It would not be going too far to call Doug Walrath Franklin County’s foremost religious scholar. Apart from a distinguished academic career at the Bangor Theological Seminary he is the author or co-author of 10 books,  including Displacing the Divine: The Minister in the Mirror of American Fiction. What would happen, you may be wondering, if Doug tried his hand at writing fiction? Hmmn. The answer lies in the pages of his just released novel,  Naked Believer. To find out more we caged him into this Daily Bulldog interview.

Kenny: Naked Believer is set up to have two people, both intellectuals, friends arcing into a love relationship, represent a conflict of perspectives, secular atheism versus religious faith. They are people that represent ideals, but the fact of their humanity, their individuality, comes across as more important to the secular Mary than it is to Walter. Is that intrinsic to the ideals or personal to the two of them?

Doug: I suspect Mary’s humanity and individuality may come across stronger to some readers than Walter’s because that’s part of the nature of being a disbeliever.  Believers like Walter tend to have a group identity; they are often affiliated and identified by some organized religion they affirm.

Disbelievers often stand alone.  What disbelievers don’t support is more evident than what they do: they don’t affirm traditional faith—that’s clear, but then they have to tell us what, if anything, they do believe.  That need to describe gives them more individuality.  Mary not only doesn’t believe, she is very clear about why she doesn’t believe it.  She has to explain that both to Walter and the reader—which gives her more individuality.

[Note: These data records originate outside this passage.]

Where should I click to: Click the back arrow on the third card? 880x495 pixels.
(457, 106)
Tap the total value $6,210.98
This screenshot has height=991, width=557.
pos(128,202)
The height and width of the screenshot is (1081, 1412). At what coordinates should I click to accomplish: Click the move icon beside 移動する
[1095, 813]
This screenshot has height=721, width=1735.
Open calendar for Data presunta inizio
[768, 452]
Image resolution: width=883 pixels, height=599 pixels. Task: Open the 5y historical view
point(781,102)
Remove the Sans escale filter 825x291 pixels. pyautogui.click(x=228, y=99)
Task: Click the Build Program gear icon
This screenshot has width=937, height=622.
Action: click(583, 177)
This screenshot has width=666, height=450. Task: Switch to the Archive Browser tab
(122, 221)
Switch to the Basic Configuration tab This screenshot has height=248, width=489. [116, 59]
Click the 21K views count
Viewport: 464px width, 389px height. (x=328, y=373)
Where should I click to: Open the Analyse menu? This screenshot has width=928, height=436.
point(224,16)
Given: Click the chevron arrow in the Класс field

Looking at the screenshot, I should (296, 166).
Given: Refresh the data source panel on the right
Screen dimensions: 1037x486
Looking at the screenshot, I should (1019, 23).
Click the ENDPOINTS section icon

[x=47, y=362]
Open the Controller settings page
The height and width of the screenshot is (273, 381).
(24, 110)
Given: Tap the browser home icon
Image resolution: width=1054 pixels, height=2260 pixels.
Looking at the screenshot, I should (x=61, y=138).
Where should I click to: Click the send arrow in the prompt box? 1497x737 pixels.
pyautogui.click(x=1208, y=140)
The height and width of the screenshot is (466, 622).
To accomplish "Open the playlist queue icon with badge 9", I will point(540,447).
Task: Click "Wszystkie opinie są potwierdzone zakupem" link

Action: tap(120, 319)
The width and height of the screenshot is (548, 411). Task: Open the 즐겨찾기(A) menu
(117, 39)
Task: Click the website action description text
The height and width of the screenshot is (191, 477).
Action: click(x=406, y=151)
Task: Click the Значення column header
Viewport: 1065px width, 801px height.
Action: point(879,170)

Walter is a surprisingly gentle Calvinist who affirms the standard Calvinist package of beliefs.  Because he’s a minister most of us assume we already know what he stands for.  So, most of the time Walter doesn’t have to define what he believes; he just has to defend it against Mary’s challenges.   And that turns out to be surprisingly more difficult than he anticipates.

Kenny:   In that same vein could the story have had a different ending with different protagonists who shared the same differences as Walter and Mary?

Doug: I’m not going to be a spoiler and give the ending away!  But I will say that it could have ended differently.  It ends the way it does because that’s the way I think it had to end for Walter and Mary.  But the way it ends for them is not the way it would have to end for everyone.  Part of the fun of reading the novel is trying to imagine a different outcome than the one I wrote.

Lots of people these days find themselves in an intimate relationship with someone who holds beliefs that contradict or oppose theirs.  How people who care about each other but who also hold conflicting worldviews get along with each other depends more on their personal characteristics than what they do or don’t believe.  In most novels published by religious publishing houses the believer is a heroic and morally superior character who wins; at the end of the book the unbeliever capitulates and sees the light and becomes a believer.  That plot line seems naïve to me; in my experience it’s not the most common outcome in the real world.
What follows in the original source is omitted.